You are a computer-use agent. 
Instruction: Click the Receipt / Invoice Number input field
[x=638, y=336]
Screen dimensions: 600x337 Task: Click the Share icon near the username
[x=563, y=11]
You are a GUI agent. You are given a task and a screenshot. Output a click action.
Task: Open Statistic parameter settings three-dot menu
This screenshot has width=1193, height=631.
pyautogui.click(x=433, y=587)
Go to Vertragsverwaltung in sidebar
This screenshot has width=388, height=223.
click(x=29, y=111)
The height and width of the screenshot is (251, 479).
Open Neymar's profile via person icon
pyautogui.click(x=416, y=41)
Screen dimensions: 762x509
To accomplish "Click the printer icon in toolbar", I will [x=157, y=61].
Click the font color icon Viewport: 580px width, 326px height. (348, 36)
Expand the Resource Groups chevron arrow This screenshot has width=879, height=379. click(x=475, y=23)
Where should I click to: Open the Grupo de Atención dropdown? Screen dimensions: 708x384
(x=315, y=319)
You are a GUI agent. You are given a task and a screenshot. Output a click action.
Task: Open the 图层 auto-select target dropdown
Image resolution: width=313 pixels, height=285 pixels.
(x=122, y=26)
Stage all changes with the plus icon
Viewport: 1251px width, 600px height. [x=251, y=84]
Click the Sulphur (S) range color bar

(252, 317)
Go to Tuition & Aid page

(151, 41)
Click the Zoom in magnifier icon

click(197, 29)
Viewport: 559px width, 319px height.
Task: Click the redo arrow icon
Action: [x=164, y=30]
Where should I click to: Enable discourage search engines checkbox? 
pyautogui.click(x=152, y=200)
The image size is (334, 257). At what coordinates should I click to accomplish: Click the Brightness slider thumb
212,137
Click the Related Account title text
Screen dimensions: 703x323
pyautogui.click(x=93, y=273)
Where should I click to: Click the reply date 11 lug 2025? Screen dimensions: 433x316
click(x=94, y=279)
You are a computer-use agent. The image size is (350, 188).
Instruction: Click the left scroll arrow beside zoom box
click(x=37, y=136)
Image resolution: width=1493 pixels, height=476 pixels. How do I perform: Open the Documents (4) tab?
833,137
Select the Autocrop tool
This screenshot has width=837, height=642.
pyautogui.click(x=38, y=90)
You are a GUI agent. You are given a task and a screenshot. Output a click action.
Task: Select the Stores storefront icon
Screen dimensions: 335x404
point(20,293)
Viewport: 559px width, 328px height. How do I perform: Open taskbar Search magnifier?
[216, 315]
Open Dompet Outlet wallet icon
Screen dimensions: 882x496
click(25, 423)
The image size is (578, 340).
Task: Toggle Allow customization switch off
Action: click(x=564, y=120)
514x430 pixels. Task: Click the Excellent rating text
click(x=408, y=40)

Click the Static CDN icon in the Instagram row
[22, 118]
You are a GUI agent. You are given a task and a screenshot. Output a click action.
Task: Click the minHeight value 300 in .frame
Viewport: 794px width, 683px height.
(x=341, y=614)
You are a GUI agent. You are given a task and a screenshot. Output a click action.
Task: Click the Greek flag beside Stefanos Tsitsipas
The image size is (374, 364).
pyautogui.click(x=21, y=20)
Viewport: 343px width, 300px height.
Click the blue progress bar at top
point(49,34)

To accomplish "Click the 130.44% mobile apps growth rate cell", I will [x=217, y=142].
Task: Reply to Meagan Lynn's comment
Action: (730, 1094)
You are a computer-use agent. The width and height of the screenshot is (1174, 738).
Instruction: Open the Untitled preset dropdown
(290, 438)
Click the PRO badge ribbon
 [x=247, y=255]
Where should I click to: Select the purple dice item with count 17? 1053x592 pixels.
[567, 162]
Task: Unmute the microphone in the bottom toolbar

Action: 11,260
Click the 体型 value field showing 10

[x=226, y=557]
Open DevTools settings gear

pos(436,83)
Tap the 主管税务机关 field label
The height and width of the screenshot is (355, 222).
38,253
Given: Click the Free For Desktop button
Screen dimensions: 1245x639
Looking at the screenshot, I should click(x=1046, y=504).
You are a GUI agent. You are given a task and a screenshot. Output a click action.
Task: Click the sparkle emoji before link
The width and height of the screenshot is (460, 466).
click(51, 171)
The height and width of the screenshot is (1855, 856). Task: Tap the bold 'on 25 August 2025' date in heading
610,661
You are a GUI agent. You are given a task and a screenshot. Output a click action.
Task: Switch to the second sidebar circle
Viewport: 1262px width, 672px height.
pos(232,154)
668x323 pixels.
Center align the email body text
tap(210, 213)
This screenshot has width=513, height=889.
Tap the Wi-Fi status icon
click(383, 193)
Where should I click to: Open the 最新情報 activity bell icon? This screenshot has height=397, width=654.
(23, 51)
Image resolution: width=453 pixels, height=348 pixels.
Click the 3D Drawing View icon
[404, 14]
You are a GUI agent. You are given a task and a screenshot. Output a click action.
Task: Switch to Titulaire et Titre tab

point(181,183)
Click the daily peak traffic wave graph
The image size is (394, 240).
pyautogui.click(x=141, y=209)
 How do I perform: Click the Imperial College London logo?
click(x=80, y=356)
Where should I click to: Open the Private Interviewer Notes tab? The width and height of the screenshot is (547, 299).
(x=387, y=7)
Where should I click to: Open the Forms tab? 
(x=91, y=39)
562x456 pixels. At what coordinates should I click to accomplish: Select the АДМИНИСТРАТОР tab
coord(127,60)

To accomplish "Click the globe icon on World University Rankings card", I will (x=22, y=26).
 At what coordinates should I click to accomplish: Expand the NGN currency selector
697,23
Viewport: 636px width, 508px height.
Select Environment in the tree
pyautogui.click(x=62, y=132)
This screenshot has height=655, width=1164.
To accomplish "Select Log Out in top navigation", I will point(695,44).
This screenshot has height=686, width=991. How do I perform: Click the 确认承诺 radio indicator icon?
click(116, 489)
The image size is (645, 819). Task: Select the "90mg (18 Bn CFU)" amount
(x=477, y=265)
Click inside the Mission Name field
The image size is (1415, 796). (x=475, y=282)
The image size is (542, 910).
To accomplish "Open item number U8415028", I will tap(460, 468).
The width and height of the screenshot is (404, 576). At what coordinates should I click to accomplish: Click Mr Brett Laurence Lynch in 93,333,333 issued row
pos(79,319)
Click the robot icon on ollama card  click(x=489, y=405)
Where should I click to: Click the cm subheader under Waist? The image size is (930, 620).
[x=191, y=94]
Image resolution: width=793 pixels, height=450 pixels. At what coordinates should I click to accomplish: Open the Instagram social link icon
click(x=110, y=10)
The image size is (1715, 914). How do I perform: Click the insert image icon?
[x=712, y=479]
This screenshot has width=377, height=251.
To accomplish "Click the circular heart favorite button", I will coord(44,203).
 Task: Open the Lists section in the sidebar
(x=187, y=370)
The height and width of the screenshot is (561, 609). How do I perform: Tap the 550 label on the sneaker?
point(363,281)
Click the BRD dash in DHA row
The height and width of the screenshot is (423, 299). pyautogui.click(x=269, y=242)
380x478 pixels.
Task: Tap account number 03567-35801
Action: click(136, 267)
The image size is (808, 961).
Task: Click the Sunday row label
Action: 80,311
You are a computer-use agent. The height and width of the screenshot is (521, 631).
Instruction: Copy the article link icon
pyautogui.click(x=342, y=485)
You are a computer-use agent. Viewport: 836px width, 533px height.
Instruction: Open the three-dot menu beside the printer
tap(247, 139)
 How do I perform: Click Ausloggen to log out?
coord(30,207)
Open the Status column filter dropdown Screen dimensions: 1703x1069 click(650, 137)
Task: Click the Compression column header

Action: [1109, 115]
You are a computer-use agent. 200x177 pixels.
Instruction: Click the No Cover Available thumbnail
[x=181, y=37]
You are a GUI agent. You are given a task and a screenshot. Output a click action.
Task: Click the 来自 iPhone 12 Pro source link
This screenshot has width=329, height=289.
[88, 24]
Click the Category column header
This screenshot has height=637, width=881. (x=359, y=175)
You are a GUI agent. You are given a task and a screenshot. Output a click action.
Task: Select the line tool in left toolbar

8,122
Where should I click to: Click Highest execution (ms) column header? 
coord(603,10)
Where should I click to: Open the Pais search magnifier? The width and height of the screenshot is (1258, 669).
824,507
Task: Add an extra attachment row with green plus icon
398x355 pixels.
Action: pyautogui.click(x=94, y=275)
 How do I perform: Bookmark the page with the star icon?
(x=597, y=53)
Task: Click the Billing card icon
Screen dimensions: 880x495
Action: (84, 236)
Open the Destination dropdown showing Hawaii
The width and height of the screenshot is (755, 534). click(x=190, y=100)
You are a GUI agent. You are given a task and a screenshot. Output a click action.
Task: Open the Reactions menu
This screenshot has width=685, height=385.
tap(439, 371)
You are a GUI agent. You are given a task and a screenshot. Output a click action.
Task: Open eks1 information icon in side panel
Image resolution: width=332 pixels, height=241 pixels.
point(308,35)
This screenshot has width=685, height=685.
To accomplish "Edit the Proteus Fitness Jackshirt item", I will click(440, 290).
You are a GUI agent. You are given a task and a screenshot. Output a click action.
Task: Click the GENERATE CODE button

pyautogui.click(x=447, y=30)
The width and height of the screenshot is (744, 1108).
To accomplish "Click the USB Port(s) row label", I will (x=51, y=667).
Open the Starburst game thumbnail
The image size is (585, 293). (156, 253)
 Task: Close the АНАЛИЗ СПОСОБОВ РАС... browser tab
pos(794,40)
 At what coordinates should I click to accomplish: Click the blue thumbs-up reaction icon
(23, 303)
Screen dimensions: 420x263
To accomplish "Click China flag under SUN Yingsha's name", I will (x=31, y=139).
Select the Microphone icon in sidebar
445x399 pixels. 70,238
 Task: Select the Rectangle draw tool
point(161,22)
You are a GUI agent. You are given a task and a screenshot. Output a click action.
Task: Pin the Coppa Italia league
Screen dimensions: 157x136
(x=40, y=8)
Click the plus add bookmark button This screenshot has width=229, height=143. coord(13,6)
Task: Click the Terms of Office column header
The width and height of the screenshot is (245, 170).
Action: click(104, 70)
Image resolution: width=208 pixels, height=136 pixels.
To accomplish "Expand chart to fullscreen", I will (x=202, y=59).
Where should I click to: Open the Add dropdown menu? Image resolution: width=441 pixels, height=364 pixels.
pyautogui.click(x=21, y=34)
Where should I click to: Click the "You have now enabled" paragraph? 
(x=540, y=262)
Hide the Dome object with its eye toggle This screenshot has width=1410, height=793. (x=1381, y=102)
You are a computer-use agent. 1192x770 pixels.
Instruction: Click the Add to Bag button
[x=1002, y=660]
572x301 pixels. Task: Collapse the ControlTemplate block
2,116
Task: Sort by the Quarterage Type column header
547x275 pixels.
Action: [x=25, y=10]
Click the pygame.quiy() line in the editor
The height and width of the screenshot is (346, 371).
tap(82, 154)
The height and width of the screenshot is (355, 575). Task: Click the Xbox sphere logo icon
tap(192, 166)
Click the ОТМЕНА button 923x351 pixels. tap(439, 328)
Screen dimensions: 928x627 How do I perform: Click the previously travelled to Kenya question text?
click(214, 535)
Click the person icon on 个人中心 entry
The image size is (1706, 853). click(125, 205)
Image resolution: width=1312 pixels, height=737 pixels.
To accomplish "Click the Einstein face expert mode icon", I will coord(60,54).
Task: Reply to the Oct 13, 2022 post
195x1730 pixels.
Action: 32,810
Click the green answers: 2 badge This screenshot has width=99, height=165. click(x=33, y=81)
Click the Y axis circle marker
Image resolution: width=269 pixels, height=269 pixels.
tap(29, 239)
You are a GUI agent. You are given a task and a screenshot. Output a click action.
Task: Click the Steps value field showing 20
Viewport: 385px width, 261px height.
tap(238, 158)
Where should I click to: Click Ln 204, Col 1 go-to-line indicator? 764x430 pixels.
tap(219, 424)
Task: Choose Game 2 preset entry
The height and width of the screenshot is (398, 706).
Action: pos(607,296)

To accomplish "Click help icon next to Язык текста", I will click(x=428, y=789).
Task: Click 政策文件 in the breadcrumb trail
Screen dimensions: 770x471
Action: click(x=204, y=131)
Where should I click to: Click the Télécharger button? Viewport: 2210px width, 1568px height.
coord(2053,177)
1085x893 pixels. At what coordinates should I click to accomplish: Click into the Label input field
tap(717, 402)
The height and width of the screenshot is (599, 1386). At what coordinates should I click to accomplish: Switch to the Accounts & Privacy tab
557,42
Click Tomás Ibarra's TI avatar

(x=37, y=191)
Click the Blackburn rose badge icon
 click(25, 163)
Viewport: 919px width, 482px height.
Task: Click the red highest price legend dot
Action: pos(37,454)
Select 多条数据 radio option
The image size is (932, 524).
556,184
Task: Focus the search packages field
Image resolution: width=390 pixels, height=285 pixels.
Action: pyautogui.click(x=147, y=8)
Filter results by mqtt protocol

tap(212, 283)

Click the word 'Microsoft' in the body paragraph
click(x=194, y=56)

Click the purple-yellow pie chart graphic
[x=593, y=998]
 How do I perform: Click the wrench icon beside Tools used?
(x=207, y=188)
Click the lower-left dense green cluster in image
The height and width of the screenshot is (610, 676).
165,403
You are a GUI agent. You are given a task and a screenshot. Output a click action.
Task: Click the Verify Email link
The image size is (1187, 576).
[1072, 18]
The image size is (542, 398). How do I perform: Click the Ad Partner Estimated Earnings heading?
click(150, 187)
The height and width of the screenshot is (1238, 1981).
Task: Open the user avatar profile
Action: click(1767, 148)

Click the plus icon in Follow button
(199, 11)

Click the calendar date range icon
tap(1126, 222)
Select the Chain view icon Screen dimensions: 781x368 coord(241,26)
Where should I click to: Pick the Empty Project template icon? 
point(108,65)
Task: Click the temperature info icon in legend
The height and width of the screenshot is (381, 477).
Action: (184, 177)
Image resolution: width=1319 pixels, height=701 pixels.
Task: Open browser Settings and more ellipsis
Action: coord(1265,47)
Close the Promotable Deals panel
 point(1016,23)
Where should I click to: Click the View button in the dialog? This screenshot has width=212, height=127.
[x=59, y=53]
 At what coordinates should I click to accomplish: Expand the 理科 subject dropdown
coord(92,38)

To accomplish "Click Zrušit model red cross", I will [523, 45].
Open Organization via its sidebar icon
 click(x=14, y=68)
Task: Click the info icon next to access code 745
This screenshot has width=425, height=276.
==============================
→ TASK
Please return the material exactly, from the line containing "This screenshot has height=655, width=1164." through the line containing "point(363,281)", inclusive.

→ SOLUTION TO THIS TASK
This screenshot has height=655, width=1164.
To accomplish "Select Log Out in top navigation", I will point(695,44).
This screenshot has height=686, width=991. How do I perform: Click the 确认承诺 radio indicator icon?
click(116, 489)
The image size is (645, 819). Task: Select the "90mg (18 Bn CFU)" amount
(x=477, y=265)
Click inside the Mission Name field
The image size is (1415, 796). (x=475, y=282)
The image size is (542, 910).
To accomplish "Open item number U8415028", I will tap(460, 468).
The width and height of the screenshot is (404, 576). At what coordinates should I click to accomplish: Click Mr Brett Laurence Lynch in 93,333,333 issued row
pos(79,319)
Click the robot icon on ollama card  click(x=489, y=405)
Where should I click to: Click the cm subheader under Waist? The image size is (930, 620).
[x=191, y=94]
Image resolution: width=793 pixels, height=450 pixels. At what coordinates should I click to accomplish: Open the Instagram social link icon
click(x=110, y=10)
The image size is (1715, 914). How do I perform: Click the insert image icon?
[x=712, y=479]
This screenshot has width=377, height=251.
To accomplish "Click the circular heart favorite button", I will coord(44,203).
 Task: Open the Lists section in the sidebar
(x=187, y=370)
The height and width of the screenshot is (561, 609). How do I perform: Tap the 550 label on the sneaker?
point(363,281)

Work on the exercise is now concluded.